======== SOURCE TEXT
And because I clearly haven't bombarded you with enough information yet, here come the New Testament Greek terms:


ᾅδης
Hades
10 occurrences in scriptures
  • Translating Sheol, as in Psalm 16:10 (see above): Acts 2:27, 31
  • Parallelled with death: Revelation 1:18; 6:8; 20:13, 14
  • As place where (wicked) dead go (and are tormented): Luke 16:23
  • Contrasted with heaven in context of judgement: Matthew 11:23; Luke 10:15
  • As one whose gates shall not prevail against the Church: Matthew 16:18


ἄβυσσος
Abyss
(sometimes translated e.g. 'bottomless pit')
9 occurrences in scripture
  • Contrasted with heaven: Romans 10:17
  • As place where evil spirits (including the Satan) and end-of-the-age plagues are imprisoned/rise from: Luke 8:31; Revelation 9:1, 2, 11; 11:7; 17:8; 20:1, 3


Ἀβαδδών
Abaddon
(transcribed from the Hebrew; Greek equivalent is Ἀπολλύων, Apollyon, also meaning 'destroyer')
1 occurrence in scripture
  • As angel of the Abyss and king of the plague that rises from it: Revelation 9:11


γέεννα
Gehenna
(transcribed from the Hebrew)
12 occurrences in scripture
  • As fiery place of ultimate post-death judgement: Matthew 5:22, 29, 30; 10:28; 18:9; 23:33; Mark 9:43, 45, 47; Luke 12:5
  • Associated with sin: Matthew 23:15; James 3:6 (again, associated with fire)


τάρταρος
Tartarus
not mentioned in scripture, but the cognate verb ταρταρόω meaning 'condemn to Tartarus' occurs once
  • As place where evil angels are imprisoned until judgement: 2 Peter 2:4


Whew. OK. Now, if I haven't yet lost your attention completely (what a diligent reader you are!), here's the picture that I think emerges from all this.
================
YOUR TASK:
Please set down the whole passage on New Testament Greek terms, word for word.
======== MATERIAL SUPPLIED
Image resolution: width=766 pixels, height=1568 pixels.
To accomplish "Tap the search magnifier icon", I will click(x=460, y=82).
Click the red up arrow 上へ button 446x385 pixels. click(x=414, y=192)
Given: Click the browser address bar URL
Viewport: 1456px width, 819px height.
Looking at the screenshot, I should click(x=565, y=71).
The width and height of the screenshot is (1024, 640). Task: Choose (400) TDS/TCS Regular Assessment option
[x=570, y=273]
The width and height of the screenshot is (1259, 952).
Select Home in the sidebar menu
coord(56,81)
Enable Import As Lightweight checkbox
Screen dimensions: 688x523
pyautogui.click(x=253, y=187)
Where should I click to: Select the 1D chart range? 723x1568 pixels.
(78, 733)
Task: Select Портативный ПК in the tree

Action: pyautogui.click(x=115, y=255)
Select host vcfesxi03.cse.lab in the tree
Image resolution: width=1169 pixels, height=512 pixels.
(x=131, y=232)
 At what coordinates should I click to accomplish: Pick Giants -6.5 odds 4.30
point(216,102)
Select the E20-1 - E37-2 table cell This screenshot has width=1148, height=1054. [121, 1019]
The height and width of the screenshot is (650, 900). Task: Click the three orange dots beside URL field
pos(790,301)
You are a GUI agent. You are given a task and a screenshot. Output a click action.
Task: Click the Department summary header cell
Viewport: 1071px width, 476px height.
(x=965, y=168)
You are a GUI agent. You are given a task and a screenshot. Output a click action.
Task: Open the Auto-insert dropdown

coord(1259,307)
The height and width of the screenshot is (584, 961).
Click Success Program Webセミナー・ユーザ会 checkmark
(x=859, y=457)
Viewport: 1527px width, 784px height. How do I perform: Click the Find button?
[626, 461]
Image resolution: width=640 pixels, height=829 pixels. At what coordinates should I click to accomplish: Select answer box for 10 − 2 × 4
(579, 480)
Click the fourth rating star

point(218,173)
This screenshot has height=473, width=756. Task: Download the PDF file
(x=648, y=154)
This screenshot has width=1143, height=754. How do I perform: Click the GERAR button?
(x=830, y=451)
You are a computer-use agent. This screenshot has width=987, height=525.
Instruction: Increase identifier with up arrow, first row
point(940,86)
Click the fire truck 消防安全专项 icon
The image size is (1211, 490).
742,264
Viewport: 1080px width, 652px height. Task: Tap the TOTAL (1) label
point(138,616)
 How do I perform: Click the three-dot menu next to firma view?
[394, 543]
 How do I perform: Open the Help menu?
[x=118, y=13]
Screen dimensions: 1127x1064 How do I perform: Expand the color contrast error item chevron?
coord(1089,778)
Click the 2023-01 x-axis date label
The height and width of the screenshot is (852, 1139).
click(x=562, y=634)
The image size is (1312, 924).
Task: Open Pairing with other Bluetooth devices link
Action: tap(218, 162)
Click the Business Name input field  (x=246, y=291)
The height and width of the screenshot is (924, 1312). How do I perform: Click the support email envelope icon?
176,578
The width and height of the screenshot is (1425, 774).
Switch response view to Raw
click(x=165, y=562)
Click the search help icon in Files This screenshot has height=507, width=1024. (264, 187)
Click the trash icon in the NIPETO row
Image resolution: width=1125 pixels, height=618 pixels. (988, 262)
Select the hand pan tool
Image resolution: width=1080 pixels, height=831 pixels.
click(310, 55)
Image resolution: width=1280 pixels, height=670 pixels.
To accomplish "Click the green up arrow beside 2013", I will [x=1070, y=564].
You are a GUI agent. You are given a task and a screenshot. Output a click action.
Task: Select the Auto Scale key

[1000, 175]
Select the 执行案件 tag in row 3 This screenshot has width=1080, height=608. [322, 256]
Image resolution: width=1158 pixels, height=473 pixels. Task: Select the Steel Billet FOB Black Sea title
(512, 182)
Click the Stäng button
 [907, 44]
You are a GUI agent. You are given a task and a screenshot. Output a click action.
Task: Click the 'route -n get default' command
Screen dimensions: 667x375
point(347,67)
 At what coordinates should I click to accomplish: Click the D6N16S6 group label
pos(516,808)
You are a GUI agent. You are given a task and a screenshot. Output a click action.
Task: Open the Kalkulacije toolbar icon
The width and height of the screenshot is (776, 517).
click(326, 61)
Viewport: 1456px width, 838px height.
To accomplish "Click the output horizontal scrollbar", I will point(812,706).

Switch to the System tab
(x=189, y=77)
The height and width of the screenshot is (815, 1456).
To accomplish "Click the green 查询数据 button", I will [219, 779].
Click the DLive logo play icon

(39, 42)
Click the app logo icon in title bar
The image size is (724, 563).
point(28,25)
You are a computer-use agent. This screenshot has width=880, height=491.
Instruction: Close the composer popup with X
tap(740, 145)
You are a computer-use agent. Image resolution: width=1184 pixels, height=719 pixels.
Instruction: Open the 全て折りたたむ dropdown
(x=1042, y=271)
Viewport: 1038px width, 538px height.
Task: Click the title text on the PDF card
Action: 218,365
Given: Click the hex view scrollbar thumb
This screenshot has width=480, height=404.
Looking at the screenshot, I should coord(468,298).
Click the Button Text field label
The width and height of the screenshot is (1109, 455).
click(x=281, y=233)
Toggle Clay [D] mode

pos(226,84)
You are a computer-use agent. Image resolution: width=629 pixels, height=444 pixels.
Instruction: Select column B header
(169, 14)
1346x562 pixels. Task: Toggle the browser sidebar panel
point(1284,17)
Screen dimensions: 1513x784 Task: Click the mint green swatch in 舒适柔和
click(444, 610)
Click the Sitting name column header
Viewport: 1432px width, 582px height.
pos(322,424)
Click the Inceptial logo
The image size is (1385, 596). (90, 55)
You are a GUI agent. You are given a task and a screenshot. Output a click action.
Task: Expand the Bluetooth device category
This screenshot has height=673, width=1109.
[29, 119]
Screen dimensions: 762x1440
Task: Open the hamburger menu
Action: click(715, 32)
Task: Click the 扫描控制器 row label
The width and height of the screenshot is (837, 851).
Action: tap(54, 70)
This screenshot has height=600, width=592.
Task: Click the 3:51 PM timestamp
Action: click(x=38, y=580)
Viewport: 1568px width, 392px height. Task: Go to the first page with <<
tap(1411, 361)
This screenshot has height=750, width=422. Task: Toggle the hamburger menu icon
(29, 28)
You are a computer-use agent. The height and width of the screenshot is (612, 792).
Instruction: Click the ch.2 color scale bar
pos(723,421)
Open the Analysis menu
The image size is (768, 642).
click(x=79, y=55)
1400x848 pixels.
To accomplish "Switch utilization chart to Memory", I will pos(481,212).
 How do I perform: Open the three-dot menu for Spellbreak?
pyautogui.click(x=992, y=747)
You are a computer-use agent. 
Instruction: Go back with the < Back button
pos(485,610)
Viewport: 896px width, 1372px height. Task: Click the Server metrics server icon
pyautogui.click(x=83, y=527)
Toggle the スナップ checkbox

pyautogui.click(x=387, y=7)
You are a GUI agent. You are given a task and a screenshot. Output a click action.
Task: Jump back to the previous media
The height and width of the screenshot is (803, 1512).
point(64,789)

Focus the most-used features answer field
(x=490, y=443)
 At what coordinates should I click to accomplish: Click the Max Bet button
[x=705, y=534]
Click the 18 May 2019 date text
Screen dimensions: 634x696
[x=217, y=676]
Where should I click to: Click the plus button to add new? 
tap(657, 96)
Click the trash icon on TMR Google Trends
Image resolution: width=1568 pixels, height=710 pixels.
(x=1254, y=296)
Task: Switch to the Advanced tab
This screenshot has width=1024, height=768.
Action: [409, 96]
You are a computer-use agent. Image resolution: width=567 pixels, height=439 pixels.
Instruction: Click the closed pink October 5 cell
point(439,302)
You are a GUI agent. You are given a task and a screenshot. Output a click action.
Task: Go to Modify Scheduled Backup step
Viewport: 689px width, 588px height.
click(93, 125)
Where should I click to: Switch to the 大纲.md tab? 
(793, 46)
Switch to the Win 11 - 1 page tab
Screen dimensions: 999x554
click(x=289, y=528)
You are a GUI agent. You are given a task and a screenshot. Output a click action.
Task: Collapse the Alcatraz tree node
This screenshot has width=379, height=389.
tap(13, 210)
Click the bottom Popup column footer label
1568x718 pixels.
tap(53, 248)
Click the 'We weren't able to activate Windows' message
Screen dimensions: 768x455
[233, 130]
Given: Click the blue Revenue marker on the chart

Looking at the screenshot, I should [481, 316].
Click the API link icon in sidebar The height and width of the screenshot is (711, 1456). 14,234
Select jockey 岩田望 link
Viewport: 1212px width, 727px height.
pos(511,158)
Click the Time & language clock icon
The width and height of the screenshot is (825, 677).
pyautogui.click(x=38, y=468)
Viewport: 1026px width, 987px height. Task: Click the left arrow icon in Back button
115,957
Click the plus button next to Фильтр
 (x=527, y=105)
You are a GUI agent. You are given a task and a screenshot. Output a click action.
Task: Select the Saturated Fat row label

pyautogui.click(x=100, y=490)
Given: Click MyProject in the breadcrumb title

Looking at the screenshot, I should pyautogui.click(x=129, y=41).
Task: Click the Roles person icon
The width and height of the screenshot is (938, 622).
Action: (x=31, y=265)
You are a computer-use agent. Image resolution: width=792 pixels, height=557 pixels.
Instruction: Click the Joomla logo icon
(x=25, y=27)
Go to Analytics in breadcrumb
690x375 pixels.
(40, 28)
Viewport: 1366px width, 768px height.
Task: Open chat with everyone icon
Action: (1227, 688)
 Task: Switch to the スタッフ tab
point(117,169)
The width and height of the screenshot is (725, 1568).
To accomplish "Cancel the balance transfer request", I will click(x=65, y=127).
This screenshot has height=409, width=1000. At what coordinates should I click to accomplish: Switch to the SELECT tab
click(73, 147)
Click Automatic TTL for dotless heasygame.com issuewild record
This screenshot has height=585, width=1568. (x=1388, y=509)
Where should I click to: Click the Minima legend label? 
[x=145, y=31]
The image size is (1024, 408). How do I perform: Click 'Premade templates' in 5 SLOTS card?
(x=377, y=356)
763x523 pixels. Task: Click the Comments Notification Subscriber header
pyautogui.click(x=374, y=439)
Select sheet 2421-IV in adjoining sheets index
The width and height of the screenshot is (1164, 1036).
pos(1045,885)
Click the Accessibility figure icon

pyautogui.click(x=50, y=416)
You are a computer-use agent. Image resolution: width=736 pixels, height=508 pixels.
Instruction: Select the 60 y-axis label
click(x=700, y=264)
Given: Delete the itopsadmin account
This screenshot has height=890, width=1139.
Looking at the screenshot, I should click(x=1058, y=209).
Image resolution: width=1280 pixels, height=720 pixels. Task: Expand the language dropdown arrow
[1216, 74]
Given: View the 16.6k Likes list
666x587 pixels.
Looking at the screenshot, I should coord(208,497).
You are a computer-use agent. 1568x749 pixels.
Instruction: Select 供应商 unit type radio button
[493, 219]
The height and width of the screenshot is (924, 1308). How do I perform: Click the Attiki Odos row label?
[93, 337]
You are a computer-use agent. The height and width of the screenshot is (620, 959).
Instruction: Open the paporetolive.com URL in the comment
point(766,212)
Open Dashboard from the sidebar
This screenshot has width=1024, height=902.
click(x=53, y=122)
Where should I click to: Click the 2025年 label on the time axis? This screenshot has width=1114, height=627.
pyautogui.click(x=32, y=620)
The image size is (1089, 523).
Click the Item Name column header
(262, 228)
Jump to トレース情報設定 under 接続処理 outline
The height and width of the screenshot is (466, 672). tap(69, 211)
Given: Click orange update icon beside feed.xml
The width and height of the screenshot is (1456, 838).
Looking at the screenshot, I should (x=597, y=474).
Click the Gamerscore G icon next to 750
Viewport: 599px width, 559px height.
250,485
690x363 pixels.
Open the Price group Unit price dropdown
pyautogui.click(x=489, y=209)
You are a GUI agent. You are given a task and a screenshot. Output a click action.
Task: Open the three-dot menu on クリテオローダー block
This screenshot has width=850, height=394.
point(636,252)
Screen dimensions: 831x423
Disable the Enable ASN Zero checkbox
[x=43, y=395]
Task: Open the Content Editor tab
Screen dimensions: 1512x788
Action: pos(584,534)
================
OUTPUT BELOW:
And because I clearly haven't bombarded you with enough information yet, here come the New Testament Greek terms:


ᾅδης
Hades
10 occurrences in scriptures
  • Translating Sheol, as in Psalm 16:10 (see above): Acts 2:27, 31
  • Parallelled with death: Revelation 1:18; 6:8; 20:13, 14
  • As place where (wicked) dead go (and are tormented): Luke 16:23
  • Contrasted with heaven in context of judgement: Matthew 11:23; Luke 10:15
  • As one whose gates shall not prevail against the Church: Matthew 16:18


ἄβυσσος
Abyss
(sometimes translated e.g. 'bottomless pit')
9 occurrences in scripture
  • Contrasted with heaven: Romans 10:17
  • As place where evil spirits (including the Satan) and end-of-the-age plagues are imprisoned/rise from: Luke 8:31; Revelation 9:1, 2, 11; 11:7; 17:8; 20:1, 3


Ἀβαδδών
Abaddon
(transcribed from the Hebrew; Greek equivalent is Ἀπολλύων, Apollyon, also meaning 'destroyer')
1 occurrence in scripture
  • As angel of the Abyss and king of the plague that rises from it: Revelation 9:11


γέεννα
Gehenna
(transcribed from the Hebrew)
12 occurrences in scripture
  • As fiery place of ultimate post-death judgement: Matthew 5:22, 29, 30; 10:28; 18:9; 23:33; Mark 9:43, 45, 47; Luke 12:5
  • Associated with sin: Matthew 23:15; James 3:6 (again, associated with fire)


τάρταρος
Tartarus
not mentioned in scripture, but the cognate verb ταρταρόω meaning 'condemn to Tartarus' occurs once
  • As place where evil angels are imprisoned until judgement: 2 Peter 2:4


Whew. OK. Now, if I haven't yet lost your attention completely (what a diligent reader you are!), here's the picture that I think emerges from all this.